Here is what I am doing now:

 class Generator { public: Generator(); virtual ~Generator(); double rand01(); //random number [0,1) int binomial(int n, double p); //binomial distribution with n samples with probability p private: std::random_device randev; //seed /*Engines*/ std::mt19937_64 gen; //std::mt19937 gen; //std::default_random_engine gen; /*Distributions*/ std::uniform_real_distribution<double> uniform01; std::binomial_distribution<> binomialdist; }; Generator::Generator() : randev(), gen(randev()), uniform01(0.,1.), binomial(1,1.) { } Generator::~Generator() { } double Generator::rand01() { //return uniform01(gen); return generate_canonical<double,numeric_limits<double>::digits>(gen); } int Generator::binomialdist(int n, double p) { binomial.param(binomial_distribution<>::param_type(n,p)); return binomial(gen); } 
+10
c ++ random c ++ 11 scientific-computing


source share


5 answers




You can pre-process random numbers and use them when you need to.

If you need true random numbers, I suggest you use a service like http://www.random.org/ , which provides random numbers calculated by the environment, rather than some algorithm.

And speaking of random numbers, you should also check this out:

enter image description here

+3


source share


If you need a huge amount of random numbers, and I mean MASSIVE, do a thorough search on the Internet for an IBM floating point random number generator, published maybe ten years ago.

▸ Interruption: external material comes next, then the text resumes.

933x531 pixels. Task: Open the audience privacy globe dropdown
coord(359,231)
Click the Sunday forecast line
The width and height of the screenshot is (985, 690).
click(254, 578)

You will have to buy either a PowerPC machine or a new Intel machine with smooth multiple additions. They reached random numbers at a rate of one per cycle per core. Therefore, if you bought the new Mac Pro, you could probably reach 50 billion random numbers per second.

+1


source share


Perhaps instead of using a processor, you can use a graphics processor to generate multiple numbers at once?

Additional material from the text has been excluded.